Questions to answer:
a) In the wish bottle blog post, condense the paragraph beginning "I was cleaning my room today" into one shorter sentence that keeps its main facts.
b) According to the wish bottle blog post, what was the wish bottle made of?
c) Retype the wish bottle blog post from "I was cleaning" to "#3 : 我希望考试可以拿不错的成绩.".

Saturday, November 14, 2009

wish bottle.

And there was New York. New York. She poison your sweet mind.

My God, i LOVE that song.

Paloma Faith - New York

Currently it's raining, and this song was so sad. Totally suited my gloomy mood. Yes, I'm in a quite sad mood. Suddenly everything just tumbles down, made me looked at the world, yet again the images are even more materialistic on how this world actually is.

I was cleaning my room today (SEE, LYN? I LISTEN TO YOU WAN! xD..) and I was wiping my table. But with my fat clumsy hands, I accidentally knocked my wish bottle onto the floor. The wish bottle was made out of glass and inside there was a lot of shiny glitter and tiny shiny particle (God knows what it is), and it just shattered in front of my eyes as thousands of sparkles sprinkle onto the floor.

I got mad. Then i got sad. My little wishes in tiny paper rolls just lay on the floor, like they are modeling or something. So I picked it up. So i suddenly have the curiousity to open and take a look on what I wrote a few years ago. So i sat on my bed and read each and every one of the wishes.

Wishes.
#1 : 我希望世界平平安安, 不要有战争.
#2 : 我希望我与好友们永远在一起, 快快乐乐.
#3 : 我希望考试可以拿不错的成绩.
#4 : 我希望一家人开开心心平平安安地过日子.
#5 : 我希望自己会永远快乐.

After reading my 5 wishes. I laugh. It's not that I'm laughing about the typical wishes that I wrote, I'm laughing about how stupid and how naive I am at that stage. And there is where I start to rethink about things I have never thought about these days - wishes will never come true unless you act on it.

Wish number 1, I wish for world peace. Don't get offended, but I believe world peace will never be achieved. NEVER say I don't want world peace, because I truly do. But let's face it. All of us, everybody all around the world, and i mean in every corner of this earth where human exist, will never have a moment of peace. It is impossible. Don't give me that nothing is impossible crap, because we all already faced things that did show impossible achievement. Impossible height. Impossible miracles that we wish were there.

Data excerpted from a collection
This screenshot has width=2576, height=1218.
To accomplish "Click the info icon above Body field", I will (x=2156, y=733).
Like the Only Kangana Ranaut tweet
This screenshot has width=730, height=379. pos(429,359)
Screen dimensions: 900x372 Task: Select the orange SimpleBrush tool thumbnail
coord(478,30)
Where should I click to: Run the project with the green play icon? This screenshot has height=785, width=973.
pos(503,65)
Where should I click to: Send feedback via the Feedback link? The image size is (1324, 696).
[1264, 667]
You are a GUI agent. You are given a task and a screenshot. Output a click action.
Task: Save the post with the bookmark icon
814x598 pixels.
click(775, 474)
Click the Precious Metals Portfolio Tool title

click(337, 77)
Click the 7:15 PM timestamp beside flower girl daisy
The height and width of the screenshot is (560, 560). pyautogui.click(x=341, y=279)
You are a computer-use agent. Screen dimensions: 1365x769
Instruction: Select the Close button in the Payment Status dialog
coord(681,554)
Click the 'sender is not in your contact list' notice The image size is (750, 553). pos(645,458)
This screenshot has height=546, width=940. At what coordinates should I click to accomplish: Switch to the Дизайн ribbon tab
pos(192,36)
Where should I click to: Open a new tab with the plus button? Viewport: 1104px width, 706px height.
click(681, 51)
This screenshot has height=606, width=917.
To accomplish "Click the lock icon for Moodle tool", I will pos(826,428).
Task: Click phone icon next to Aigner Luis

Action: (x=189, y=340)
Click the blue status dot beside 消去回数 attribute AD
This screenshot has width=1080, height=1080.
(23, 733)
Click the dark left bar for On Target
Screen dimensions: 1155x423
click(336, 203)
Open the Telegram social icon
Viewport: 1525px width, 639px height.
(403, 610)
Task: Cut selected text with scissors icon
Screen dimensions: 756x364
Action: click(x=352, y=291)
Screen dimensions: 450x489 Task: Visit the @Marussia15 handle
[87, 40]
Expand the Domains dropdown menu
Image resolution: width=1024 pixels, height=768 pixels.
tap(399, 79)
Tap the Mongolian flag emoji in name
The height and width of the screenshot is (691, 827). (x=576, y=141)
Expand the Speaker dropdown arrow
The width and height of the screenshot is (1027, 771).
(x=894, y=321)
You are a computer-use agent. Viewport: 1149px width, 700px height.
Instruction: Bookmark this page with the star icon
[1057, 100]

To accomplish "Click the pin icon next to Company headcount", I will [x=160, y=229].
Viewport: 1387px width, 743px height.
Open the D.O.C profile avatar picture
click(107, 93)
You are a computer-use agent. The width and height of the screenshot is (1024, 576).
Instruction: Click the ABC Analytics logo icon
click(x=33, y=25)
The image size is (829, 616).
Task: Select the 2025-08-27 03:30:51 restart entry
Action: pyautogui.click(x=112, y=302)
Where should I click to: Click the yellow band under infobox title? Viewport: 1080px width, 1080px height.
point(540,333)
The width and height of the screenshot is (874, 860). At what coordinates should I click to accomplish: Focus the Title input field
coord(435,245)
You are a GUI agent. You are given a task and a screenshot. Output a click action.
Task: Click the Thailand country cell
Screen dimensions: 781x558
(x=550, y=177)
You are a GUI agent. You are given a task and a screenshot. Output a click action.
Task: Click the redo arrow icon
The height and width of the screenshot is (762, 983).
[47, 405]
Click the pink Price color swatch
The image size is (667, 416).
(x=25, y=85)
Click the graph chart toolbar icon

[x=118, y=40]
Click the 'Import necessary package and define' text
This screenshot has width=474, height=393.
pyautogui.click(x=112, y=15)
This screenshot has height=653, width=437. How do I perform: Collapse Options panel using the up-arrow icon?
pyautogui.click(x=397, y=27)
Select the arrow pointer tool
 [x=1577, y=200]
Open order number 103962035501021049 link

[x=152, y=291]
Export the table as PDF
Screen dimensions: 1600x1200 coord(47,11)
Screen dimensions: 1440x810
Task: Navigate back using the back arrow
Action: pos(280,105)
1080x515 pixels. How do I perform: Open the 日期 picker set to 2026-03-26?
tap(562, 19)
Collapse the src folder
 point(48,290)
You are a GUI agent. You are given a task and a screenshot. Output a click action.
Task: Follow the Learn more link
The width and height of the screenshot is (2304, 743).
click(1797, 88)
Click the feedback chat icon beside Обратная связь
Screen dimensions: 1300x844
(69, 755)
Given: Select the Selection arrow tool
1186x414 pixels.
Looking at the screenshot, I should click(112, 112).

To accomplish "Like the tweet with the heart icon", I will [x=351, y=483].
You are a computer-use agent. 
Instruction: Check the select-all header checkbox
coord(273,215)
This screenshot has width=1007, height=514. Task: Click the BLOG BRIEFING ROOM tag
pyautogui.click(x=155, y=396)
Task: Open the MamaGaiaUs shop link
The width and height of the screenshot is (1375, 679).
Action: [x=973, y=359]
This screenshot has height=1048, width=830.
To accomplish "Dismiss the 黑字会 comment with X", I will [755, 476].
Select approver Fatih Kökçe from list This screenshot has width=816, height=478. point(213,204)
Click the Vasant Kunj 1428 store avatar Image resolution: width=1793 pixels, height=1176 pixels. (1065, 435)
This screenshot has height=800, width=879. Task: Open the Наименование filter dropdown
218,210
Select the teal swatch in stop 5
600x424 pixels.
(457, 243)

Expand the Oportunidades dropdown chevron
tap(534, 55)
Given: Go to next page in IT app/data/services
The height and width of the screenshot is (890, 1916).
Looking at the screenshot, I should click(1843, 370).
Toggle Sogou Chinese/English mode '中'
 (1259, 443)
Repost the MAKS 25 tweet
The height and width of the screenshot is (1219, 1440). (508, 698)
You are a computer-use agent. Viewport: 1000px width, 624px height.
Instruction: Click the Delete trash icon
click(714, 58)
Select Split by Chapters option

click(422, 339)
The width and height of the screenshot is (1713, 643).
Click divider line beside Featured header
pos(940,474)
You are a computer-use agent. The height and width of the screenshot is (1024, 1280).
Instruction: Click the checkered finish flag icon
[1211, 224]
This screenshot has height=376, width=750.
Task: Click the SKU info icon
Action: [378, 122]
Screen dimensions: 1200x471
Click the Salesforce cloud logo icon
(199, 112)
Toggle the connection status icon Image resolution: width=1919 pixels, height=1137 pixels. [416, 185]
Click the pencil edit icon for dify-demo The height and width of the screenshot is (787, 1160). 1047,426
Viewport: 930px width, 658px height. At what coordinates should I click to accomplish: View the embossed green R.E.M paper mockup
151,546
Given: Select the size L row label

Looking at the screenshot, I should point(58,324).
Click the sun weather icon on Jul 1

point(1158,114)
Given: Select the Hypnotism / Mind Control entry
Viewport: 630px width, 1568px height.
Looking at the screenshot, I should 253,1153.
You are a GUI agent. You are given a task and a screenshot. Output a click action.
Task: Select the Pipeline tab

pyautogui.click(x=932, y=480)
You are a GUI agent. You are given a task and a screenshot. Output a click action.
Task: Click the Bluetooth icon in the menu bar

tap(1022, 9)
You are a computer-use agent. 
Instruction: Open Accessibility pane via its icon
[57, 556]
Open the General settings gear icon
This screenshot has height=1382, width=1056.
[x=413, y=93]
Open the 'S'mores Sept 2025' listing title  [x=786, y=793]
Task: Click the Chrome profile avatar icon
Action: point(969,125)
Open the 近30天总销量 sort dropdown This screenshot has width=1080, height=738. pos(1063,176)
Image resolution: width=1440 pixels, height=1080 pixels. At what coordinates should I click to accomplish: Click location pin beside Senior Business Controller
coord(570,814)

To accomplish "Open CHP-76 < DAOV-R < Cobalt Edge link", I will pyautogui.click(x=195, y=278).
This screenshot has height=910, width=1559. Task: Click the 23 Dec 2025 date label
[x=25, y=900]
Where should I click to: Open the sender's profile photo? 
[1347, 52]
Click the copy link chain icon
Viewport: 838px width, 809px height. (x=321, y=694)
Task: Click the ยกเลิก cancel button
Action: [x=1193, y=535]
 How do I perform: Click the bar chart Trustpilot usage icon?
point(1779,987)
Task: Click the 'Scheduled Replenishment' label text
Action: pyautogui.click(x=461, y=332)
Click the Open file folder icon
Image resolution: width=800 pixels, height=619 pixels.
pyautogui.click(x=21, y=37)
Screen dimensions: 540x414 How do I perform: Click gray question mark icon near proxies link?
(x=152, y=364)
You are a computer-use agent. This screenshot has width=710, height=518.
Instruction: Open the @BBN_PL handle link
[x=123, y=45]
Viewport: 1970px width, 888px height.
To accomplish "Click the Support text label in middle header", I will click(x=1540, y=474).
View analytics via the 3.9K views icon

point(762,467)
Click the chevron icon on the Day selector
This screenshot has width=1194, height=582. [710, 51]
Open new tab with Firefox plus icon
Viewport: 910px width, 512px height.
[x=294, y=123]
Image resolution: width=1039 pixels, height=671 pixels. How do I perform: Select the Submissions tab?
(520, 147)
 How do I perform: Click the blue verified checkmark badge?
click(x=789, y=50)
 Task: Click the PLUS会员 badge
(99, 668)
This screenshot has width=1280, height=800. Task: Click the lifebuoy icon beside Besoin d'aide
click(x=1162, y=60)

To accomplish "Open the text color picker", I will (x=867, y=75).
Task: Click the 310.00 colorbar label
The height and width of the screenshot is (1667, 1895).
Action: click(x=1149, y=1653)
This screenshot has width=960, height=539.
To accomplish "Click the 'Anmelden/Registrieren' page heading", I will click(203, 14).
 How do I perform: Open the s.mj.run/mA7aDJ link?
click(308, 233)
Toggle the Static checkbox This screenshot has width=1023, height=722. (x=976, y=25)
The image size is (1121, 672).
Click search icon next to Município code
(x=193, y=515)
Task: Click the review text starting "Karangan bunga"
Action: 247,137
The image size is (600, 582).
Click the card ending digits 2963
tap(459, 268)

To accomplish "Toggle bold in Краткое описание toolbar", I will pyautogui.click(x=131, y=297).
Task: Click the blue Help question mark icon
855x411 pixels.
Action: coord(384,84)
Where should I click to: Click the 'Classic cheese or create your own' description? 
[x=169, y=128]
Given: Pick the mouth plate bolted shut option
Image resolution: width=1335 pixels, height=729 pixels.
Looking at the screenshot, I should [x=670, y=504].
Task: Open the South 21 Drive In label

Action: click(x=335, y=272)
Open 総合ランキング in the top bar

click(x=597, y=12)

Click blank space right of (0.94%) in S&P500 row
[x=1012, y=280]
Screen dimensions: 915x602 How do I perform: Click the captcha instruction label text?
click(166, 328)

Solutions by task:
a) While wiping my table during a room cleaning today, I clumsily knocked my glass wish bottle, which was filled with shiny glitter and tiny particles, onto the floor, where it shattered into thousands of sparkles.

b) It was made of glass.

c)
I was cleaning my room today (SEE, LYN? I LISTEN TO YOU WAN! xD..) and I was wiping my table. But with my fat clumsy hands, I accidentally knocked my wish bottle onto the floor. The wish bottle was made out of glass and inside there was a lot of shiny glitter and tiny shiny particle (God knows what it is), and it just shattered in front of my eyes as thousands of sparkles sprinkle onto the floor.

I got mad. Then i got sad. My little wishes in tiny paper rolls just lay on the floor, like they are modeling or something. So I picked it up. So i suddenly have the curiousity to open and take a look on what I wrote a few years ago. So i sat on my bed and read each and every one of the wishes.

Wishes.
#1 : 我希望世界平平安安, 不要有战争.
#2 : 我希望我与好友们永远在一起, 快快乐乐.
#3 : 我希望考试可以拿不错的成绩.